APBN
2019 dan Ketahanan Ekonomi
Telisa Aulia Falianty ; Dosen Fakultas Ekonomi dan Bisnis
UI
|
KORAN
JAKARTA, 20 Agustus 2018
Presiden Joko Widodo pada
16 Agustus 2018 menyampaikan nota keuangan Rancangan Anggaran Pendapatan dan
Belanja Negara (RAPBN) 2019. Presiden menyampaikan fokus RAPBN 2019 seperti
APBN untuk mendorong investasi dan daya saing melalui pembangunan sumber daya
manusia (SDM). Tema tersebut diwujudkan melalui tiga strategi utama:
mobilisasi pendapatan yang realistis dengan tetap menjaga iklim investasi,
peningkatan kualitas belanja agar lebih produktif dan efektif dengan
penguatan value for money pada program prioritas, serta mendorong efisiensi
dan inovasi pembiayaan.
Berikut asumsi-asumsinya.
Pertumbuhan ekonomi lebih rendah dari perkiraan APBN 2018, yakni 5,3 persen.
Inflasi dipertahankan sama dengan APBN 2018 sebesar 3,5 persen. Nilai tukar
14.400 per dollar AS. Selain itu, lifting minyak diprediksikan turun dari
APBN 2018, yakni di kisaran 750 ribu barel/hari dan lifting gas naik tipis di
kisaran 1.250 barel/hari. Suku bunga Surat Perbendaharaan Negara (SPN)
diprediksikan sama dengan sebelumnya di kisaran 5,3 persen
Asumsi pertumbuhan ekonomi
5,3 persen cukup moderat. Pemerintah semakin realistis menghadapi tantangan
global, sehingga menurunkan sedikit asumsi pertumbuhan ekonomi dari 2018
(5,4). Berbagai risiko global yang masih menghambat Indonesia untuk tumbuh di
atas 5,3 persen di antaranya, perang dagang yang dilancarkan Amerika Serikat
(AS), diikuti perang nilai tukar serta penurunan optimisme investor global
sehingga terjadi ancaman penarikan modal (capital reversal).
Kenaikan Fed Fund Rate
seiring pemulihan AS memperberat laju pertumbuhan ekonomi Indonesia karena
kenaikan suku bunga acuan di sini sebagai respons. Hal ini diperparah dengan
krisis keuangan Turki dan Argentina yang dikhawatirkan menular (contagion).
Rupiah terus melemah, meski masih di level moderat, namun perlu diwaspadai.
Sejumlah risiko tadi disadari, sehingga pemerintah berhati-hati seperti
tecermin dalam defisit APBN 2019 yang jauh lebih rendah dari rancangan tahun
2018, di kisaran 1,84 persen dari PDB (APBN 2018 menetapkan target defisit
2,12 persen dari PDB).
Yang menarik, tekanan
Presiden bahwa kita harus terus menggiatkan investasi, ekspor, dan pariwisata
sebagai mesin pertumbuhan ekonomi guna menciptakan produktivitas, nilai
tambah tinggi, dan devisa.

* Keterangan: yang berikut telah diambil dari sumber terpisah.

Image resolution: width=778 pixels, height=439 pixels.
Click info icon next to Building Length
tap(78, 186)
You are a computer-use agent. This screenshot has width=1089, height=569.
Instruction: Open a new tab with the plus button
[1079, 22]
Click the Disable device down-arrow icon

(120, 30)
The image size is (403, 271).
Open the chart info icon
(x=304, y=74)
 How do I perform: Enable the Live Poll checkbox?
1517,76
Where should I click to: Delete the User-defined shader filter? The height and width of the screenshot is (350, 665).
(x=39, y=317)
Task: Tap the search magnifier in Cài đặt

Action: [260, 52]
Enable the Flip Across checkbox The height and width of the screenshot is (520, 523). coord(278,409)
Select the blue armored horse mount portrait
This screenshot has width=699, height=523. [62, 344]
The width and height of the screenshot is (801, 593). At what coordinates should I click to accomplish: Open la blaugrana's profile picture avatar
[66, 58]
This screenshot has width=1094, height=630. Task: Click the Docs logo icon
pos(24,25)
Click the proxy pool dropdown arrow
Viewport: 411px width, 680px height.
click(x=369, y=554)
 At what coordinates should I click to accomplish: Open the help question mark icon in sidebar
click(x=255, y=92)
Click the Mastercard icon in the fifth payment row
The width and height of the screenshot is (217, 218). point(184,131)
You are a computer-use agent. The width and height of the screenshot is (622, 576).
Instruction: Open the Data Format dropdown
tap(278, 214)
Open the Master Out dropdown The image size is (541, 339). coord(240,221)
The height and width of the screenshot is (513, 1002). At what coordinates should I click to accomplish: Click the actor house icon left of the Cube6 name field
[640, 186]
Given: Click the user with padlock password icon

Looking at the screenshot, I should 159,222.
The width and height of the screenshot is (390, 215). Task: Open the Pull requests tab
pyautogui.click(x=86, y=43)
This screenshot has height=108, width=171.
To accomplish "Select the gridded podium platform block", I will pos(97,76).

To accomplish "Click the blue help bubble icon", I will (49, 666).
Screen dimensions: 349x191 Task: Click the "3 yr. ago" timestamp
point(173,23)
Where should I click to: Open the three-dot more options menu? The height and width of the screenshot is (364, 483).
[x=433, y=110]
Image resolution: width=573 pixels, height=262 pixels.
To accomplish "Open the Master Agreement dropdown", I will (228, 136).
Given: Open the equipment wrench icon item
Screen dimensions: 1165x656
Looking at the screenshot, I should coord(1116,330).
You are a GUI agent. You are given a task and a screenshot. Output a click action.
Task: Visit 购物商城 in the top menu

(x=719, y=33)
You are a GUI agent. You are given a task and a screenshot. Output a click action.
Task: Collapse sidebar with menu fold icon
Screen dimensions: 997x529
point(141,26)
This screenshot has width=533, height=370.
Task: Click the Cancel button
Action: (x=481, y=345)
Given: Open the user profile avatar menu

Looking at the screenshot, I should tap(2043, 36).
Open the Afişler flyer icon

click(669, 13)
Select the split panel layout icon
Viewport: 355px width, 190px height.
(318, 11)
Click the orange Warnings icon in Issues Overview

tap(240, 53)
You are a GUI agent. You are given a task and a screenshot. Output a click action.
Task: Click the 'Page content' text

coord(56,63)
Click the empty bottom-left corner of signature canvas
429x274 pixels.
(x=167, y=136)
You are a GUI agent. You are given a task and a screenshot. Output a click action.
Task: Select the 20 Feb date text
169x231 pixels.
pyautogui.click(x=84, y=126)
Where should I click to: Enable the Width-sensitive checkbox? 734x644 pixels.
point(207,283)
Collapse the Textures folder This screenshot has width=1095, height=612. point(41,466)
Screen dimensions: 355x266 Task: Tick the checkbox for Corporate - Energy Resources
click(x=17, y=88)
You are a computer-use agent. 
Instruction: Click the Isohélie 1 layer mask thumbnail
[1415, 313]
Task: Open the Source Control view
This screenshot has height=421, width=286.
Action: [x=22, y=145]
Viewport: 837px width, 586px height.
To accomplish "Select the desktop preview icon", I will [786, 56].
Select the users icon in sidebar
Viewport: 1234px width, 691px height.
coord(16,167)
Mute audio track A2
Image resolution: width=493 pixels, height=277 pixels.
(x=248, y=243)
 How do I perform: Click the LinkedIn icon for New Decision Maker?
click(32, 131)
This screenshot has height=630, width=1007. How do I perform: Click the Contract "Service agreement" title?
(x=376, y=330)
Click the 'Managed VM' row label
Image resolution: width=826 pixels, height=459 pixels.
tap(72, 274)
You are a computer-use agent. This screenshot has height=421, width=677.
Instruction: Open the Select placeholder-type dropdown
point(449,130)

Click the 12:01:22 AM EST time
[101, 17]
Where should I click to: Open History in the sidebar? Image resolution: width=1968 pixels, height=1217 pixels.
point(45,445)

Devisa negara menjadi penekanan yang disebutkan.
Hal ini menunjukkan concern tinggi pada kondisi devisa sebagai shock absorber
dari kemungkinan krisis ekonomi dan keuangan.
“Alert”
Pengalaman 1997/1998 dan
2007/2008 telah menjadikan alert yang lebih tinggi akan pentingnya menjaga
devisa. Pada 2019 diharapkan ekspor, investasi, serta pariwisata mampu
menjadi driver pertumbuhan ekonomi, sekaligus menghasilkan devisa. Ini akan
disertai perbaikan struktural, peningkatan ketahanan ekonomi, serta penguatan
usaha mikro, kecil, dan menengah.
Hal menarik lainnya untuk
dikaji dari APBN 2019, konsistensi untuk memperkuat bantuan sosial. Penurunan
kemiskinan di level satu digit membuktikan pentingnya bantuan sosial. Menurut
pemaparan dalam nota keuangan RAPBN 2019, peningkatan kualitas SDM dan
pengurangan kesenjangan dilakukan melalui penguatan perlindungan sosial,
antara lain melalui peningkatan sinergi program-program bantuan sosial.
penggunaan Basis Data Terpadu untuk ketepatan sasaran.
Selain itu, peningkatan
efektivitas dan keberlanjutan program Jaminan Kesehatan Nasional (JKN), di
antaranya melalui perluasan kepesertaan, peningkatan efektivitas Program
Keluarga Harapan (PKH). Kemudian, peningkatan manfaat dan perbaikan
penyaluran, penguatan Bantuan Pangan Nontunai (BPNT), serta penguatan sistem
monitoring dan evaluasi program-program bantuan sosial.
Yang menarik lagi anggaran
bantuan sosial program PKH naik dua kali menjadi 34,4 triliun rupiah dari 17
triliun (2018). Ini mengonfirmasi teori “political budget cycle” (PBC) di
tahun politik ini. Artinya, penggunaan instrumen kebijakan fiskal guna
memenangkan suara pemilih. Hal ini dibahas secara ilmiah dalam Rogoff dan
Sibert (1988); Rogoff (1990); dan Alesina (1989), Brender, dkk (2005), Vergne
(2009), Sjahrir (2013) serta Armada dan Falianty (2018).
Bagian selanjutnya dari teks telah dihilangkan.